▸ TASK DESCRIPTION:
Copy all of the material below line for line, leaving every word, number, and symbol unchanged.

▸ WORKING DATA:
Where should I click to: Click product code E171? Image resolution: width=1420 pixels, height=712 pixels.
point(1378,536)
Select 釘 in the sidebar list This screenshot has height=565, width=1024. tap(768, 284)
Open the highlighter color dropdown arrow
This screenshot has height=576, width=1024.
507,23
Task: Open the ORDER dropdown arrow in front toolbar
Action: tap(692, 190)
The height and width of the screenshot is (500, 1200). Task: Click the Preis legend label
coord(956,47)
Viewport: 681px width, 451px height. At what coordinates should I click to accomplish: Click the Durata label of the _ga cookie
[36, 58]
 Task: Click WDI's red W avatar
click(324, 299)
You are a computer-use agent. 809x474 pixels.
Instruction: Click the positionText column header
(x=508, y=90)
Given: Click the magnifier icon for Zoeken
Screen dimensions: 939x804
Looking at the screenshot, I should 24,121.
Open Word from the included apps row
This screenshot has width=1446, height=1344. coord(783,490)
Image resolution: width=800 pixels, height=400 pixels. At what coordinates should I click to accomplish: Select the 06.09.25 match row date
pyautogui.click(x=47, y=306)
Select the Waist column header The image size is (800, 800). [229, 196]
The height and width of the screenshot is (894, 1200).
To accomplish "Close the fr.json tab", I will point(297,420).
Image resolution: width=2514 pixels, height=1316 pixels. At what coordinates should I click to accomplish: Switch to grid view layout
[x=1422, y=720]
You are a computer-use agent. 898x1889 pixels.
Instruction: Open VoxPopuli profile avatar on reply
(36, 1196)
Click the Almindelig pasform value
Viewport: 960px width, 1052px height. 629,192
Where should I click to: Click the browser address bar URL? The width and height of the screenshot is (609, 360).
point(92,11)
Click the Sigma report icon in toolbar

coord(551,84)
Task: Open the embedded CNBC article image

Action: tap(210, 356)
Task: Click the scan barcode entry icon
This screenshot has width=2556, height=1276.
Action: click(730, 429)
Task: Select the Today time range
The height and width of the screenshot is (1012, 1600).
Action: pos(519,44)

▸ FINISHED TASK:
Where should I click to: Click product code E171? Image resolution: width=1420 pixels, height=712 pixels.
point(1378,536)
Select 釘 in the sidebar list This screenshot has height=565, width=1024. tap(768, 284)
Open the highlighter color dropdown arrow
This screenshot has height=576, width=1024.
507,23
Task: Open the ORDER dropdown arrow in front toolbar
Action: tap(692, 190)
The height and width of the screenshot is (500, 1200). Task: Click the Preis legend label
coord(956,47)
Viewport: 681px width, 451px height. At what coordinates should I click to accomplish: Click the Durata label of the _ga cookie
[36, 58]
 Task: Click WDI's red W avatar
click(324, 299)
You are a computer-use agent. 809x474 pixels.
Instruction: Click the positionText column header
(x=508, y=90)
Given: Click the magnifier icon for Zoeken
Screen dimensions: 939x804
Looking at the screenshot, I should 24,121.
Open Word from the included apps row
This screenshot has width=1446, height=1344. coord(783,490)
Image resolution: width=800 pixels, height=400 pixels. At what coordinates should I click to accomplish: Select the 06.09.25 match row date
pyautogui.click(x=47, y=306)
Select the Waist column header The image size is (800, 800). [229, 196]
The height and width of the screenshot is (894, 1200).
To accomplish "Close the fr.json tab", I will point(297,420).
Image resolution: width=2514 pixels, height=1316 pixels. At what coordinates should I click to accomplish: Switch to grid view layout
[x=1422, y=720]
You are a computer-use agent. 898x1889 pixels.
Instruction: Open VoxPopuli profile avatar on reply
(36, 1196)
Click the Almindelig pasform value
Viewport: 960px width, 1052px height. 629,192
Where should I click to: Click the browser address bar URL? The width and height of the screenshot is (609, 360).
point(92,11)
Click the Sigma report icon in toolbar

coord(551,84)
Task: Open the embedded CNBC article image

Action: tap(210, 356)
Task: Click the scan barcode entry icon
This screenshot has width=2556, height=1276.
Action: click(730, 429)
Task: Select the Today time range
The height and width of the screenshot is (1012, 1600).
Action: pos(519,44)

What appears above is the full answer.